WORK INSTRUCTION
Copy the following data records line for line, with no changes.

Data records

########

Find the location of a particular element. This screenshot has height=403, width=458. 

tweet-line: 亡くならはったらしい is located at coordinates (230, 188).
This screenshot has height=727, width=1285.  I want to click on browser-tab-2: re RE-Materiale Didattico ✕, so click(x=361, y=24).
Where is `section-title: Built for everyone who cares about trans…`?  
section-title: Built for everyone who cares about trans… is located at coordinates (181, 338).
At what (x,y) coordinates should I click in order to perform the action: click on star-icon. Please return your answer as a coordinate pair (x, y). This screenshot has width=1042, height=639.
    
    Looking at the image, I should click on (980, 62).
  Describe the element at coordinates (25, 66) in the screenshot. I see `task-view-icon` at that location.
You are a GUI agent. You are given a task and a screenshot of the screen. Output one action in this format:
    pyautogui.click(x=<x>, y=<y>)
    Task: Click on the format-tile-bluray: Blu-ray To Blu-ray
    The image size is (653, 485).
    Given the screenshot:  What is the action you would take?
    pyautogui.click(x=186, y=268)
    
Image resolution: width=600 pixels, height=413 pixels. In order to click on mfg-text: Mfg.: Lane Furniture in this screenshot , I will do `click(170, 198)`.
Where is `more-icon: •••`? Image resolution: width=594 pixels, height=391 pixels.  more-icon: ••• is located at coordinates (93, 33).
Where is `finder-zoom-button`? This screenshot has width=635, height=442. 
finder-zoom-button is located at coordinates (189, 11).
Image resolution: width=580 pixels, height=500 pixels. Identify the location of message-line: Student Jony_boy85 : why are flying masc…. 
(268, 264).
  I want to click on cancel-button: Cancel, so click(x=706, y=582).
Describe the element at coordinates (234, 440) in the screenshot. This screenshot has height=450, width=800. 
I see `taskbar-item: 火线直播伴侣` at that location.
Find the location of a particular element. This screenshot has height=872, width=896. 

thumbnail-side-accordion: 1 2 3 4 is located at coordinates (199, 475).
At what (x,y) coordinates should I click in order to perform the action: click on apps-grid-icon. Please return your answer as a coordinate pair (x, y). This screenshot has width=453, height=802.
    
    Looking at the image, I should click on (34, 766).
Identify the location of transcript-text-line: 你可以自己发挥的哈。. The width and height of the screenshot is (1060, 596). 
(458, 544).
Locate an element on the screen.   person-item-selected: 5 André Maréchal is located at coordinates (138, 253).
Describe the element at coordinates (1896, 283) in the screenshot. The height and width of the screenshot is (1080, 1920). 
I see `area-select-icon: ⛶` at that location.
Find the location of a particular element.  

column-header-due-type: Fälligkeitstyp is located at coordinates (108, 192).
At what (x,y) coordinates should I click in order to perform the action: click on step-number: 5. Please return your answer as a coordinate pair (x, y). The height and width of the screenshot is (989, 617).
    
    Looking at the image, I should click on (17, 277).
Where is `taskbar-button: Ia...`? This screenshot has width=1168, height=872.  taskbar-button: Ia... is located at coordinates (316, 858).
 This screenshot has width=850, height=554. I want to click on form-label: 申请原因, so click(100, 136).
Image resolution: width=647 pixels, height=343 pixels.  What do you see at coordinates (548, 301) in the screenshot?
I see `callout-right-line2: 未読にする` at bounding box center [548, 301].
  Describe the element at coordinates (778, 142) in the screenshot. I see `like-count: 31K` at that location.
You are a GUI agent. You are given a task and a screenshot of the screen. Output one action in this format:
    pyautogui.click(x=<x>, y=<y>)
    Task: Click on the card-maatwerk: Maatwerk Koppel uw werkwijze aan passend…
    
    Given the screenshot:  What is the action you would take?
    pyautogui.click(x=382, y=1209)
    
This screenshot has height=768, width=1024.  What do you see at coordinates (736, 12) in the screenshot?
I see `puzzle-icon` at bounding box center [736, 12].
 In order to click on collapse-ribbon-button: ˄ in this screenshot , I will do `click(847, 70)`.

########

RESPONSE FOR THIS EXERCISE
Find the location of a particular element. This screenshot has height=403, width=458. 

tweet-line: 亡くならはったらしい is located at coordinates (230, 188).
This screenshot has height=727, width=1285.  I want to click on browser-tab-2: re RE-Materiale Didattico ✕, so click(x=361, y=24).
Where is `section-title: Built for everyone who cares about trans…`?  
section-title: Built for everyone who cares about trans… is located at coordinates (181, 338).
At what (x,y) coordinates should I click in order to perform the action: click on star-icon. Please return your answer as a coordinate pair (x, y). This screenshot has width=1042, height=639.
    
    Looking at the image, I should click on (980, 62).
  Describe the element at coordinates (25, 66) in the screenshot. I see `task-view-icon` at that location.
You are a GUI agent. You are given a task and a screenshot of the screen. Output one action in this format:
    pyautogui.click(x=<x>, y=<y>)
    Task: Click on the format-tile-bluray: Blu-ray To Blu-ray
    The image size is (653, 485).
    Given the screenshot:  What is the action you would take?
    pyautogui.click(x=186, y=268)
    
Image resolution: width=600 pixels, height=413 pixels. In order to click on mfg-text: Mfg.: Lane Furniture in this screenshot , I will do `click(170, 198)`.
Where is `more-icon: •••`? Image resolution: width=594 pixels, height=391 pixels.  more-icon: ••• is located at coordinates (93, 33).
Where is `finder-zoom-button`? This screenshot has width=635, height=442. 
finder-zoom-button is located at coordinates (189, 11).
Image resolution: width=580 pixels, height=500 pixels. Identify the location of message-line: Student Jony_boy85 : why are flying masc…. 
(268, 264).
  I want to click on cancel-button: Cancel, so click(x=706, y=582).
Describe the element at coordinates (234, 440) in the screenshot. This screenshot has height=450, width=800. 
I see `taskbar-item: 火线直播伴侣` at that location.
Find the location of a particular element. This screenshot has height=872, width=896. 

thumbnail-side-accordion: 1 2 3 4 is located at coordinates (199, 475).
At what (x,y) coordinates should I click in order to perform the action: click on apps-grid-icon. Please return your answer as a coordinate pair (x, y). This screenshot has width=453, height=802.
    
    Looking at the image, I should click on (34, 766).
Identify the location of transcript-text-line: 你可以自己发挥的哈。. The width and height of the screenshot is (1060, 596). 
(458, 544).
Locate an element on the screen.   person-item-selected: 5 André Maréchal is located at coordinates (138, 253).
Describe the element at coordinates (1896, 283) in the screenshot. The height and width of the screenshot is (1080, 1920). 
I see `area-select-icon: ⛶` at that location.
Find the location of a particular element.  

column-header-due-type: Fälligkeitstyp is located at coordinates (108, 192).
At what (x,y) coordinates should I click in order to perform the action: click on step-number: 5. Please return your answer as a coordinate pair (x, y). The height and width of the screenshot is (989, 617).
    
    Looking at the image, I should click on (17, 277).
Where is `taskbar-button: Ia...`? This screenshot has width=1168, height=872.  taskbar-button: Ia... is located at coordinates (316, 858).
 This screenshot has width=850, height=554. I want to click on form-label: 申请原因, so click(100, 136).
Image resolution: width=647 pixels, height=343 pixels.  What do you see at coordinates (548, 301) in the screenshot?
I see `callout-right-line2: 未読にする` at bounding box center [548, 301].
  Describe the element at coordinates (778, 142) in the screenshot. I see `like-count: 31K` at that location.
You are a GUI agent. You are given a task and a screenshot of the screen. Output one action in this format:
    pyautogui.click(x=<x>, y=<y>)
    Task: Click on the card-maatwerk: Maatwerk Koppel uw werkwijze aan passend…
    
    Given the screenshot:  What is the action you would take?
    pyautogui.click(x=382, y=1209)
    
This screenshot has height=768, width=1024.  What do you see at coordinates (736, 12) in the screenshot?
I see `puzzle-icon` at bounding box center [736, 12].
 In order to click on collapse-ribbon-button: ˄ in this screenshot , I will do `click(847, 70)`.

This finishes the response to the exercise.